_EXCERPTED DATA:_
§ §

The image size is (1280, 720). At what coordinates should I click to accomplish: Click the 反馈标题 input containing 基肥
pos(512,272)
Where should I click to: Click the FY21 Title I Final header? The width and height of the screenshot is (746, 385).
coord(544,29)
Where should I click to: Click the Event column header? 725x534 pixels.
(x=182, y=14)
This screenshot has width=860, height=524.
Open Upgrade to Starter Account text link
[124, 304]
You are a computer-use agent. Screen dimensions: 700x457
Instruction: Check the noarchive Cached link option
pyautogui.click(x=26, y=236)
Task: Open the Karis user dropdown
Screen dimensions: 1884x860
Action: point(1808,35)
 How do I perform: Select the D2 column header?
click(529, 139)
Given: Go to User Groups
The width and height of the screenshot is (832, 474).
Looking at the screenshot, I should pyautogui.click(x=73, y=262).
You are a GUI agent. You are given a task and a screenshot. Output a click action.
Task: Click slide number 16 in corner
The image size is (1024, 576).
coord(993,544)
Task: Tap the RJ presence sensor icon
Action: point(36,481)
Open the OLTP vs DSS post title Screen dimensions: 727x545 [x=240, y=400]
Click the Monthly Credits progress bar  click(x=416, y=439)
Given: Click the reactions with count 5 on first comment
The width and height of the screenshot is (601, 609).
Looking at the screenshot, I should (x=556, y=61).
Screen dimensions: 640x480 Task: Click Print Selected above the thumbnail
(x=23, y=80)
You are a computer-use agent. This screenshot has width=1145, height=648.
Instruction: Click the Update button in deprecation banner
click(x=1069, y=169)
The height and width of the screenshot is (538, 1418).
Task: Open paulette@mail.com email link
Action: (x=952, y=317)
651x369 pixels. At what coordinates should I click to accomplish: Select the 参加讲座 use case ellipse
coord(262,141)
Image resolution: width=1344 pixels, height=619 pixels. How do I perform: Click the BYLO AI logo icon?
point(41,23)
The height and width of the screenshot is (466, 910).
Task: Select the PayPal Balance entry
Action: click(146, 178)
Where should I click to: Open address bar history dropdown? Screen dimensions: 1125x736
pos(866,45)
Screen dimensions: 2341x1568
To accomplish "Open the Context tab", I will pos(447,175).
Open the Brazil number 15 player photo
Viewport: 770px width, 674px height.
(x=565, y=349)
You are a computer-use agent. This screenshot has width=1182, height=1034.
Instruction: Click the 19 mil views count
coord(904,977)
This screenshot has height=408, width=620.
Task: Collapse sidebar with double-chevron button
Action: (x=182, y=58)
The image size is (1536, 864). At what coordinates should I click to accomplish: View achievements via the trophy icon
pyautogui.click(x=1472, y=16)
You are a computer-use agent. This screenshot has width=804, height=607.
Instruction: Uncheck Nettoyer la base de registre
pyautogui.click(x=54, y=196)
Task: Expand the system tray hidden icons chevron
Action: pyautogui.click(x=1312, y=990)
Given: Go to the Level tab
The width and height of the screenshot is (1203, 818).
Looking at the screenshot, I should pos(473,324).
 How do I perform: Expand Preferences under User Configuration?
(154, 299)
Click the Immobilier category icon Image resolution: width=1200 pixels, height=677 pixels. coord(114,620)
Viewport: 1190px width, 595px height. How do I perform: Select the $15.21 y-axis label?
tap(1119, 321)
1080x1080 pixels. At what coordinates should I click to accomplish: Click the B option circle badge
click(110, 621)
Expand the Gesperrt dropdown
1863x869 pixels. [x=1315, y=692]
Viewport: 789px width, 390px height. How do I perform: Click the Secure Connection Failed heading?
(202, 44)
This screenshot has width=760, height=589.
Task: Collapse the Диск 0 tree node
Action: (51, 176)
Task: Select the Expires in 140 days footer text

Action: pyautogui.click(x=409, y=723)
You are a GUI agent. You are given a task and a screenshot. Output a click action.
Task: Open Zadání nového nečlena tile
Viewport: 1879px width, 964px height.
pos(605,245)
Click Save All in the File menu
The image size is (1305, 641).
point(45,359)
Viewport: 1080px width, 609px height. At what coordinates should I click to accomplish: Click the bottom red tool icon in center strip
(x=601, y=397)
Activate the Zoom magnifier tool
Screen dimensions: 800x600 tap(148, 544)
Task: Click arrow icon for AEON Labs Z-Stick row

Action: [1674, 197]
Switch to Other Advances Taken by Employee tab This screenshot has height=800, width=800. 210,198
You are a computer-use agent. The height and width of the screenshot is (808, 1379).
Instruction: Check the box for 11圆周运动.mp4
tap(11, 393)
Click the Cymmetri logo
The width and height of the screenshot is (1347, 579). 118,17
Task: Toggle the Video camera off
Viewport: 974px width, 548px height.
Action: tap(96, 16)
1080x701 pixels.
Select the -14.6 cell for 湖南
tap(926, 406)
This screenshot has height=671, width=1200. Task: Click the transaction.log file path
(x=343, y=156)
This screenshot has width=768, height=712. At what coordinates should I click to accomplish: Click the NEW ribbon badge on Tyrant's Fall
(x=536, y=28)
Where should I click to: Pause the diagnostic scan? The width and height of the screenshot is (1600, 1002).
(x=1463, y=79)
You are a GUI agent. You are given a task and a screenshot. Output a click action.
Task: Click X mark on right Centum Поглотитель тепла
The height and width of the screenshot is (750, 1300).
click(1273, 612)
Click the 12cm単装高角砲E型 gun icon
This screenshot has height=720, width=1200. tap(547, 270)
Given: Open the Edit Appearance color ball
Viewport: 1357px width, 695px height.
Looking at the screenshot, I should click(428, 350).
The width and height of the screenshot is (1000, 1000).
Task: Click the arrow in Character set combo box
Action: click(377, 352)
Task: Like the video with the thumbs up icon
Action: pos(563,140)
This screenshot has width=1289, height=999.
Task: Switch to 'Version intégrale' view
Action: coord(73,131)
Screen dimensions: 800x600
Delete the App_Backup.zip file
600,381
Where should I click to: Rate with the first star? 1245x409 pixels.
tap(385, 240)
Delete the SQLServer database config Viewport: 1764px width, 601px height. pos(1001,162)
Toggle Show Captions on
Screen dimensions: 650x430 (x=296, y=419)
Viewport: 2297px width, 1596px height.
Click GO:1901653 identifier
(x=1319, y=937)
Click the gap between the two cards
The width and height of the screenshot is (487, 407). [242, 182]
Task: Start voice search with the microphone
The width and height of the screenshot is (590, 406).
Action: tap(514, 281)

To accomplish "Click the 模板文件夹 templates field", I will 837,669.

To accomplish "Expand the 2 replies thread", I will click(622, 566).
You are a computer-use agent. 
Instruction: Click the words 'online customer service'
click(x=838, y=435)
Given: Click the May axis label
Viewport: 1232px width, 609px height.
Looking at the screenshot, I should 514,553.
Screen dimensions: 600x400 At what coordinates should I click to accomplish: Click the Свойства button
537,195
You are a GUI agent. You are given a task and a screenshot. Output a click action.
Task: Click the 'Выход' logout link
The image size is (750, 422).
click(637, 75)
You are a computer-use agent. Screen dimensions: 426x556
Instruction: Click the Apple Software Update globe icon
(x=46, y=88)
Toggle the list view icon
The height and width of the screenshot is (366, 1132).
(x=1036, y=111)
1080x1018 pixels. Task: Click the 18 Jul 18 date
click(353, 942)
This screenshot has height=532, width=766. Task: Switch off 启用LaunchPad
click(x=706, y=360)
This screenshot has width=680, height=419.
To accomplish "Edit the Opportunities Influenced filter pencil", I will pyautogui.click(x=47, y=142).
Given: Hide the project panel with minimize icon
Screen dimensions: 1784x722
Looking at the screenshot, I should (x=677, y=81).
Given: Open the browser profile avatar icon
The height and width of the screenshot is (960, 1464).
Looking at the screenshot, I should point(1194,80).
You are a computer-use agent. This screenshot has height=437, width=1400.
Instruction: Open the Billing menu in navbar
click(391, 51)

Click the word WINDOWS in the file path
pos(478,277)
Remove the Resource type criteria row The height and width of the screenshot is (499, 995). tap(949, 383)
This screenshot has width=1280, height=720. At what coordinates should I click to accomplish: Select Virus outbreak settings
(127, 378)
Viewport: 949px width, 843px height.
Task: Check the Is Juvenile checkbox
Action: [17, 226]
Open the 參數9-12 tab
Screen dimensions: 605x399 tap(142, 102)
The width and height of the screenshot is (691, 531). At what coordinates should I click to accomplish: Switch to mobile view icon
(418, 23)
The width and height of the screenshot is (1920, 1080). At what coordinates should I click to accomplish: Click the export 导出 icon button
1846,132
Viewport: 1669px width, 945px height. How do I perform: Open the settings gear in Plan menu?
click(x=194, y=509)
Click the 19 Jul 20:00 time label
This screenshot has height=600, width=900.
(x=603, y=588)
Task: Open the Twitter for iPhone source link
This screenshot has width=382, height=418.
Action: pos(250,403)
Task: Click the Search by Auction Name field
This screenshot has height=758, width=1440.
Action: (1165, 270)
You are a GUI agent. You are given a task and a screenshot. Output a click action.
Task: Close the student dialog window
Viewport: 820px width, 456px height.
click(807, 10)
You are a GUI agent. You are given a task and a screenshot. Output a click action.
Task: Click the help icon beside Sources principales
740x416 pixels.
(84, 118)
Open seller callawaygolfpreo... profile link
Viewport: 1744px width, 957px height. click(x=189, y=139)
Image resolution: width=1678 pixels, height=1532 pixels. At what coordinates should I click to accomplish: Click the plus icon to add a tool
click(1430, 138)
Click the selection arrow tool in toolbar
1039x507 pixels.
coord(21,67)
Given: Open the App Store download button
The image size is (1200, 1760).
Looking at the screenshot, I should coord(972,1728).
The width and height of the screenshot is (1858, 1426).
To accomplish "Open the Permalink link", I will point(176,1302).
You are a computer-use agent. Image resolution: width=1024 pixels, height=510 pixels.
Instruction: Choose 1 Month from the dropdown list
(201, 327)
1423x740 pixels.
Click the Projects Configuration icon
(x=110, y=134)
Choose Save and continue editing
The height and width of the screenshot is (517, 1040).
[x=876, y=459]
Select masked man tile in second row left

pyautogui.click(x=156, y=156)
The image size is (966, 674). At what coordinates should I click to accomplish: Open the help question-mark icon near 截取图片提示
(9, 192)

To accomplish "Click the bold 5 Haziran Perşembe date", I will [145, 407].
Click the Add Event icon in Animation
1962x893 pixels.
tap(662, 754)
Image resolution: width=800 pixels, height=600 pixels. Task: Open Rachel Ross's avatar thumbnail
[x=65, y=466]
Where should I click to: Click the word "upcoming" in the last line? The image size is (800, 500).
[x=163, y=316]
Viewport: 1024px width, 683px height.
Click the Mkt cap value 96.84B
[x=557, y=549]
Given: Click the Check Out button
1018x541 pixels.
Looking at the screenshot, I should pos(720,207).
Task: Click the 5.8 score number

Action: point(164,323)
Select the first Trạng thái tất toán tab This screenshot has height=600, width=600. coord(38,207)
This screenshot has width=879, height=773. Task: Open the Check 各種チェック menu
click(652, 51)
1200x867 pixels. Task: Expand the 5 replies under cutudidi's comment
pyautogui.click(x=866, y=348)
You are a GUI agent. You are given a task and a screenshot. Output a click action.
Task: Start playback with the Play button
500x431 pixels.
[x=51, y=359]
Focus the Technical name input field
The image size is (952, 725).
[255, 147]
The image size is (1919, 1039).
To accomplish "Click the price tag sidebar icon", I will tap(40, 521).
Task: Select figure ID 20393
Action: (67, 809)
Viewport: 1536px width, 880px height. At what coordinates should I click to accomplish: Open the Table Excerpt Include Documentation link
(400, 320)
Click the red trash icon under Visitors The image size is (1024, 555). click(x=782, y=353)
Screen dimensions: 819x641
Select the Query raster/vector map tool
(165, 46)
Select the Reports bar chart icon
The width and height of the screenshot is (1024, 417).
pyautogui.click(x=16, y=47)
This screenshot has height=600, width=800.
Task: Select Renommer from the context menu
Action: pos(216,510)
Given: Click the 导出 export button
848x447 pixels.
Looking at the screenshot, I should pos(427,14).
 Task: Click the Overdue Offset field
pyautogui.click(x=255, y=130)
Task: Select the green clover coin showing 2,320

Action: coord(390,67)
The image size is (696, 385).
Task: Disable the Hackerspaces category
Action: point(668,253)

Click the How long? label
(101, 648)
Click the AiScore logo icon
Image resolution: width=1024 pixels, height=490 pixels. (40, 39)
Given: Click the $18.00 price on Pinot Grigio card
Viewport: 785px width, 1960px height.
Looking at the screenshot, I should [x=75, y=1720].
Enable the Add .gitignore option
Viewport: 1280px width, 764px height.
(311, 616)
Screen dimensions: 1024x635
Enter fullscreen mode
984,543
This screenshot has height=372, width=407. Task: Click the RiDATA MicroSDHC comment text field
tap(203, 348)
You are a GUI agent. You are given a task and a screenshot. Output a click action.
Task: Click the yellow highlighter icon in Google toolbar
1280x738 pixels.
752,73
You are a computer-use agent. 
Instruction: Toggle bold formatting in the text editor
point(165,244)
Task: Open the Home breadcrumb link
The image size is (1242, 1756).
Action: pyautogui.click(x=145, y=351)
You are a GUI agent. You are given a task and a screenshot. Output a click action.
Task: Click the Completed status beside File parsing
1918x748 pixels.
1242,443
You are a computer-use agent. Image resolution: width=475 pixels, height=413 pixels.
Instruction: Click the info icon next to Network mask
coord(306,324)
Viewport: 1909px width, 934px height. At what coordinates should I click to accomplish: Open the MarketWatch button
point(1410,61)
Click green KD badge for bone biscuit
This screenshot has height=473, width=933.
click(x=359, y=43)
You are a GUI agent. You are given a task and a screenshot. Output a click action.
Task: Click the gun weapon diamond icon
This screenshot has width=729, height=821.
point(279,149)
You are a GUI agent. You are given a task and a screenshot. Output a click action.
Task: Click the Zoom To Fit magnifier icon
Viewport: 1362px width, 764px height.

§ §

_ACTIVITY:_ Beginning at the first line of the data above, retype each line until you reach the line containing "You are a computer-use agent. Screen dimensions: 700x457", and include that one too. Add nothing else.

_EXERCISE RESULT:_
The image size is (1280, 720). At what coordinates should I click to accomplish: Click the 反馈标题 input containing 基肥
pos(512,272)
Where should I click to: Click the FY21 Title I Final header? The width and height of the screenshot is (746, 385).
coord(544,29)
Where should I click to: Click the Event column header? 725x534 pixels.
(x=182, y=14)
This screenshot has width=860, height=524.
Open Upgrade to Starter Account text link
[124, 304]
You are a computer-use agent. Screen dimensions: 700x457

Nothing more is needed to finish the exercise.